(Click-target data)
----------------------------------------
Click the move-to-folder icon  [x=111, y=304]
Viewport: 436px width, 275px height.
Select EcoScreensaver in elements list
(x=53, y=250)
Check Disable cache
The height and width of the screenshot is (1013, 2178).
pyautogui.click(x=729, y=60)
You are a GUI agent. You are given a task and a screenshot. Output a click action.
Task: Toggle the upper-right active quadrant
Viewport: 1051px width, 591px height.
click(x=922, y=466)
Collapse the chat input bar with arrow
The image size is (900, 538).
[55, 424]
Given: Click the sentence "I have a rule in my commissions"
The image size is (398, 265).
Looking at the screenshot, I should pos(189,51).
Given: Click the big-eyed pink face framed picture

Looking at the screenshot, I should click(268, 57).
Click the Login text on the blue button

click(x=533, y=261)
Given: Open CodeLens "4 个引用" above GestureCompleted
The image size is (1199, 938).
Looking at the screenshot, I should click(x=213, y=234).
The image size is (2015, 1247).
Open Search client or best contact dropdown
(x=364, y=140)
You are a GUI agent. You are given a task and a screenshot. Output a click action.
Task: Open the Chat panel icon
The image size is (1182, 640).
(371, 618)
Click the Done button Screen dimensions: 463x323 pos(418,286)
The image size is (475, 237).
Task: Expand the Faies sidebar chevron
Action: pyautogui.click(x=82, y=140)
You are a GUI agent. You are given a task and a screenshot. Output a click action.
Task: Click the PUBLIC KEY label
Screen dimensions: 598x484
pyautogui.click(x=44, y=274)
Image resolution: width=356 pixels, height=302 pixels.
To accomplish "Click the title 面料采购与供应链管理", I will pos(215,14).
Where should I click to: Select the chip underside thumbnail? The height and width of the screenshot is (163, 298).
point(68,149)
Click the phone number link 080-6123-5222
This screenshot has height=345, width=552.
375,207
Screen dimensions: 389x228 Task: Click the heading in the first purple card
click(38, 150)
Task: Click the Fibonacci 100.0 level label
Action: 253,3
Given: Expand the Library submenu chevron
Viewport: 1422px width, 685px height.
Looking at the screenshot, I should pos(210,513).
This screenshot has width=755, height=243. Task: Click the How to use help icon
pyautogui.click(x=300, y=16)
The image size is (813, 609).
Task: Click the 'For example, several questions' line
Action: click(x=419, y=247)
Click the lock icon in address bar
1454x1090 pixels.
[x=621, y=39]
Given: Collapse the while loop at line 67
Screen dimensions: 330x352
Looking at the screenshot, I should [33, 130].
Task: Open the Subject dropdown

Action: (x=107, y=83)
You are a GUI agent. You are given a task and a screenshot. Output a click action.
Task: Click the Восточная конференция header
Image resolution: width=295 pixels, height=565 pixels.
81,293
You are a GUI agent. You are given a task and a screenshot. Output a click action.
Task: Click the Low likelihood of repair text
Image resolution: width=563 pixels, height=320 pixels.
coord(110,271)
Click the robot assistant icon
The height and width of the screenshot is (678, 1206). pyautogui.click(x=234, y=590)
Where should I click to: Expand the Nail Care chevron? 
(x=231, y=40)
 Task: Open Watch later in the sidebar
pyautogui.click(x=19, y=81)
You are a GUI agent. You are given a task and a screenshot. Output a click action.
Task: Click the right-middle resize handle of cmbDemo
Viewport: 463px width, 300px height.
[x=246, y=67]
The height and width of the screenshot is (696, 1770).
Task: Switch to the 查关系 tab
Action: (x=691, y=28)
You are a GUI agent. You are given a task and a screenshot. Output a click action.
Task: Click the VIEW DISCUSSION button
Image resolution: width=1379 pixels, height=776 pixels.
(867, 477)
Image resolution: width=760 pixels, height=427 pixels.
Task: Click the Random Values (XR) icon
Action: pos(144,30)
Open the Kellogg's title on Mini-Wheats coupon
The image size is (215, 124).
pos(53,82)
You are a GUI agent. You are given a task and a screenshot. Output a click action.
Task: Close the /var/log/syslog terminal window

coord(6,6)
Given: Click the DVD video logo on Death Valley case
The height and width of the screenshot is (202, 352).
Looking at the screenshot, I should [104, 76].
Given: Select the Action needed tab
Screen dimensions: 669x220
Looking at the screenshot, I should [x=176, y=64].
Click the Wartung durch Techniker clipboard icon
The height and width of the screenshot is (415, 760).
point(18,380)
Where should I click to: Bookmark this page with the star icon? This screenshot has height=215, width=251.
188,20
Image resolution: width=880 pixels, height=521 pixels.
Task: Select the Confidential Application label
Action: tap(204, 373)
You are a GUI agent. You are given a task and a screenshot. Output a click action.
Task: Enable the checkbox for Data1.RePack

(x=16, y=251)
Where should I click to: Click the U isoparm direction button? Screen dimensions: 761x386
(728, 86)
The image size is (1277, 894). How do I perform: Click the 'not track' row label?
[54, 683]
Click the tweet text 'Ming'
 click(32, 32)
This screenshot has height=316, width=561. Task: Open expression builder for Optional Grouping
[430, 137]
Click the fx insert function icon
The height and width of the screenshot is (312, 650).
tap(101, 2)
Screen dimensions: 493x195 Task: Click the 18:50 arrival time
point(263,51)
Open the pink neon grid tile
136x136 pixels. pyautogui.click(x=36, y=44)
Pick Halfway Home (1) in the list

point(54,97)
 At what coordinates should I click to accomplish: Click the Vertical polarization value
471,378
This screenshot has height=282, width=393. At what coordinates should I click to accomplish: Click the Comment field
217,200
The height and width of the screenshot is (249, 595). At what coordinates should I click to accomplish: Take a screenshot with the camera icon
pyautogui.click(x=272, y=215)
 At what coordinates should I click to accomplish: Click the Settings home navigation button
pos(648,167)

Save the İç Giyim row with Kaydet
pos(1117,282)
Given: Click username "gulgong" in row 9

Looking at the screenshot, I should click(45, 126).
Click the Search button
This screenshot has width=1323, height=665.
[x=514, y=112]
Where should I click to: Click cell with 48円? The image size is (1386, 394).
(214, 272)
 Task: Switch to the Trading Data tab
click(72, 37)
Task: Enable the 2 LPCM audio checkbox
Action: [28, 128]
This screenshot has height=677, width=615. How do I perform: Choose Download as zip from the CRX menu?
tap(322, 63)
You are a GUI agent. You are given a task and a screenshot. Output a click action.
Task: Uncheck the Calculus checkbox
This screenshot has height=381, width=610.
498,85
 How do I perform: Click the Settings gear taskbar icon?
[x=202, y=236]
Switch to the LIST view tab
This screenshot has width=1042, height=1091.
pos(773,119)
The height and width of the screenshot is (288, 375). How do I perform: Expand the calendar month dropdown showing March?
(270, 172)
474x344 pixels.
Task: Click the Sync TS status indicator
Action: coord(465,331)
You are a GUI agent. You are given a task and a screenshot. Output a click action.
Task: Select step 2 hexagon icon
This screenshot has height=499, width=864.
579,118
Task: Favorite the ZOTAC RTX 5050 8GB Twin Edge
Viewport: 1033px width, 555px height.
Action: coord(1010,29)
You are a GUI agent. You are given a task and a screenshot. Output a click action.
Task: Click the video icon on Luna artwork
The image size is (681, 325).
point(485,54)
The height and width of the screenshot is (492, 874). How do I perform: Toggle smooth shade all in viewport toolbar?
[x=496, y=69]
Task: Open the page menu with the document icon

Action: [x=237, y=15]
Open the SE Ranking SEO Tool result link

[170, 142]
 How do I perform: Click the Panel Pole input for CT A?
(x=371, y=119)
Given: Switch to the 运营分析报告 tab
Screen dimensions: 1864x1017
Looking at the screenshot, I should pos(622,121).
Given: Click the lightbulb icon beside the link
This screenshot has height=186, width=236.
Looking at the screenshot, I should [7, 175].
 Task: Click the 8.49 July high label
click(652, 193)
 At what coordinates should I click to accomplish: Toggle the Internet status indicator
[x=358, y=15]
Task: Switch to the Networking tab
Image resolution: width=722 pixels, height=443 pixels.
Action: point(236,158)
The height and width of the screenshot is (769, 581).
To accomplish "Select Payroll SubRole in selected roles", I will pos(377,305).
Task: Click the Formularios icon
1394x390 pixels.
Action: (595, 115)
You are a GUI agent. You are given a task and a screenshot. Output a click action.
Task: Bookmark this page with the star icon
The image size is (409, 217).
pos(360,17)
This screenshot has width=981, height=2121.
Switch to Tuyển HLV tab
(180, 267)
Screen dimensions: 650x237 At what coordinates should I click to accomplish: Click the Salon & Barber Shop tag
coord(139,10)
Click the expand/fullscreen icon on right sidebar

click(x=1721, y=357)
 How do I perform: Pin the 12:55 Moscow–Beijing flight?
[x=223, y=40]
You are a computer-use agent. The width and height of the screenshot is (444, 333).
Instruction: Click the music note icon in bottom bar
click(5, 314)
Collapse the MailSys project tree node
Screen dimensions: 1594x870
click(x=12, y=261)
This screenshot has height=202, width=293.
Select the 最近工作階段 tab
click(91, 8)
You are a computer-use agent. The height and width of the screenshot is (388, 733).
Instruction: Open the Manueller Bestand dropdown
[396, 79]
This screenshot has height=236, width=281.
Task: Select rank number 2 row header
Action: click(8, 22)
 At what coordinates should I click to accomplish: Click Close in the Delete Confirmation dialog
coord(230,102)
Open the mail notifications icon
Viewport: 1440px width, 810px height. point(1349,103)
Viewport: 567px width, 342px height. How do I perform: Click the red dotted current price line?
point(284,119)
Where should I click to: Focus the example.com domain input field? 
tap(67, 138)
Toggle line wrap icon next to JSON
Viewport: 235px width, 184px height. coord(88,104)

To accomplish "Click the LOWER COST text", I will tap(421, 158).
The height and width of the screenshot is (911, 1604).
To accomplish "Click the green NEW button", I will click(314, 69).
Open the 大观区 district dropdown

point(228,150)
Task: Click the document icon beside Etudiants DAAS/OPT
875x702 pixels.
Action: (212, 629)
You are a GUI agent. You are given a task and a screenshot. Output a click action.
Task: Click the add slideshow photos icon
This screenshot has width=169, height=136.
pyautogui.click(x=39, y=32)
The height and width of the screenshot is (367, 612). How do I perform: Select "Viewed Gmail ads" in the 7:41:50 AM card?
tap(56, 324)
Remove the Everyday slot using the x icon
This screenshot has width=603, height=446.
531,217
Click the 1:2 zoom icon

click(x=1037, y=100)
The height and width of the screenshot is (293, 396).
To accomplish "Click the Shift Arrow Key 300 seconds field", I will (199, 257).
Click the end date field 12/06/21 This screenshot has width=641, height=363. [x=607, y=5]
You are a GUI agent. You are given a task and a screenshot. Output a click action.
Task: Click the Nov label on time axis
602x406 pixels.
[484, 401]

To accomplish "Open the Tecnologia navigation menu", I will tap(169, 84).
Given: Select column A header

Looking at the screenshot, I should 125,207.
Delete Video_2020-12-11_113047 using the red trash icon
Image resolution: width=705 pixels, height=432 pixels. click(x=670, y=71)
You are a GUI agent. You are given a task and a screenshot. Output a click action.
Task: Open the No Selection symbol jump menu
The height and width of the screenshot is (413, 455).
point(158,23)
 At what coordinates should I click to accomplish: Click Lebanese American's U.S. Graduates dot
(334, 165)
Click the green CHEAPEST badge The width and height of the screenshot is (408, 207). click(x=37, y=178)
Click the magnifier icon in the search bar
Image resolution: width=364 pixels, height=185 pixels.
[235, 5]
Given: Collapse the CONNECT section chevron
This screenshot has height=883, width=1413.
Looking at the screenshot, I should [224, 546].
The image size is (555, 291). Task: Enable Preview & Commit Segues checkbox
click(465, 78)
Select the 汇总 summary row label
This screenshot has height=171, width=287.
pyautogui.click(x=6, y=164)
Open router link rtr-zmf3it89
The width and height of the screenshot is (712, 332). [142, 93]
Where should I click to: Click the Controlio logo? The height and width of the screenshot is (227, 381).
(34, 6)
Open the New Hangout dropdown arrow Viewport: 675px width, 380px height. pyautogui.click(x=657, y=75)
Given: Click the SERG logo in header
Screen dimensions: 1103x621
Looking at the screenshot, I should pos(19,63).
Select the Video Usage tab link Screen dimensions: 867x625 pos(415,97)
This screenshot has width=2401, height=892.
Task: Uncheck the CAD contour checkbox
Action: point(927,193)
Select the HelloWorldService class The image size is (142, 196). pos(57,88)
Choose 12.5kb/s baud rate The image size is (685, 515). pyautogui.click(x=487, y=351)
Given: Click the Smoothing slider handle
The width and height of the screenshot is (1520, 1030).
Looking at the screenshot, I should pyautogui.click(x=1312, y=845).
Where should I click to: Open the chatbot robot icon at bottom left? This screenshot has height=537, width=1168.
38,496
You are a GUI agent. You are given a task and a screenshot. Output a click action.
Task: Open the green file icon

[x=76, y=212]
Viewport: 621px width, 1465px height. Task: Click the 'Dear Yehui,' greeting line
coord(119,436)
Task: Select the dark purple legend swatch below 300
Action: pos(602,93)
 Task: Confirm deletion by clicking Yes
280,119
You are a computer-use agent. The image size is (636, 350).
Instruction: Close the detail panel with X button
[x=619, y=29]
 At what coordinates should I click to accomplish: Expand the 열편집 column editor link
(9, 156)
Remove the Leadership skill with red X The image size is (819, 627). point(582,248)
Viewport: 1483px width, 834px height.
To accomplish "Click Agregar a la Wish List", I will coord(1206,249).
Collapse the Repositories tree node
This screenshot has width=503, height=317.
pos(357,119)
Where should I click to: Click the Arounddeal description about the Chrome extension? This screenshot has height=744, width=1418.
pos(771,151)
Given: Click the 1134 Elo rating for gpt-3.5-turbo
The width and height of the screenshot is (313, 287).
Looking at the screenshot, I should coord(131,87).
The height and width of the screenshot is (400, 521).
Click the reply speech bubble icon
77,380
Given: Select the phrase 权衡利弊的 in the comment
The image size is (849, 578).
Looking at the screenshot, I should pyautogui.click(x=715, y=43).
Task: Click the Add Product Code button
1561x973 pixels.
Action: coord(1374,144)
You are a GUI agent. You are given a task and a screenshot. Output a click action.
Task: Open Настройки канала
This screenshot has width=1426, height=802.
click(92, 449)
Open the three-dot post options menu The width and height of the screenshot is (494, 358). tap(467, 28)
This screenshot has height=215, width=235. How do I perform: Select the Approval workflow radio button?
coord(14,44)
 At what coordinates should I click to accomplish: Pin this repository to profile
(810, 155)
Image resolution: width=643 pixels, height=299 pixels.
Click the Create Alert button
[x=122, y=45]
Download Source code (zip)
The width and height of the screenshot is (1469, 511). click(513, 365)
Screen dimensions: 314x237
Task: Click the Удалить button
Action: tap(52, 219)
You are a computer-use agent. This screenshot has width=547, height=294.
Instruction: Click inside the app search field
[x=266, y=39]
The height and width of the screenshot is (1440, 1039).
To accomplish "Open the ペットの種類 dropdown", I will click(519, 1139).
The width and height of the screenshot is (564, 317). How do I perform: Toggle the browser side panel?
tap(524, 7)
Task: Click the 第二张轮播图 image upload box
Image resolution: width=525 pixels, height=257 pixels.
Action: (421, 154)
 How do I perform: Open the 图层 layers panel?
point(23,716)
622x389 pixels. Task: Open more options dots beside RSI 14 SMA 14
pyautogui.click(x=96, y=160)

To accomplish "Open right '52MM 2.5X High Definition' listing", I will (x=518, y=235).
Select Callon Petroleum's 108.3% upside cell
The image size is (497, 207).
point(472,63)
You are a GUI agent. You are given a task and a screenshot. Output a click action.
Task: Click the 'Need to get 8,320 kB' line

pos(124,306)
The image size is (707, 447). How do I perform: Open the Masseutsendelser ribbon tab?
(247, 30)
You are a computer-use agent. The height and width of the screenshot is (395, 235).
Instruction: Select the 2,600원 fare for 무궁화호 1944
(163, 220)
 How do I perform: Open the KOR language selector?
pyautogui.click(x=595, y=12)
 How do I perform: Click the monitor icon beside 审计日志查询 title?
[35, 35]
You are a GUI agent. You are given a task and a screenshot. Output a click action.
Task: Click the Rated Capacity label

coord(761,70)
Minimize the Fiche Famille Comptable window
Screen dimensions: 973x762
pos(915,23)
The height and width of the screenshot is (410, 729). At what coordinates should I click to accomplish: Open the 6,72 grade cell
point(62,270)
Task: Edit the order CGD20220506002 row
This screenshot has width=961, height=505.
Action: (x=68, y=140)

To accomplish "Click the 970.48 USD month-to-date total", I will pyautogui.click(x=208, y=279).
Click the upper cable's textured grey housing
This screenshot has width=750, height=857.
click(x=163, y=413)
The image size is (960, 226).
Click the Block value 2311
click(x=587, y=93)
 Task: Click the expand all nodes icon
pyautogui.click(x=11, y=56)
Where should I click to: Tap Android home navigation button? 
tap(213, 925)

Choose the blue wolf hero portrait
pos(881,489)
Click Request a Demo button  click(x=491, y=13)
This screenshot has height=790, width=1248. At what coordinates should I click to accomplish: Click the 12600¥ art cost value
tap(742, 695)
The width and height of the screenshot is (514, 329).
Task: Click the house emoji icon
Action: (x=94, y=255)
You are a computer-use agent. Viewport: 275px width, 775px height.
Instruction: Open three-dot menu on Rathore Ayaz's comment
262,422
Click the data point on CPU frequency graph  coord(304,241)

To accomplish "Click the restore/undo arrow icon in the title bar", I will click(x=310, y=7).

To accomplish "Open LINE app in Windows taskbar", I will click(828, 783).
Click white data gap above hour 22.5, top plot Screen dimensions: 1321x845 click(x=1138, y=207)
----------------------------------------
Rewrite the rows from the first one through the row containing "pyautogui.click(x=729, y=60)", switching "Disable cache" to "Enable cache" and leaving everything else unchanged.

Click the move-to-folder icon  [x=111, y=304]
Viewport: 436px width, 275px height.
Select EcoScreensaver in elements list
(x=53, y=250)
Check Enable cache
The height and width of the screenshot is (1013, 2178).
pyautogui.click(x=729, y=60)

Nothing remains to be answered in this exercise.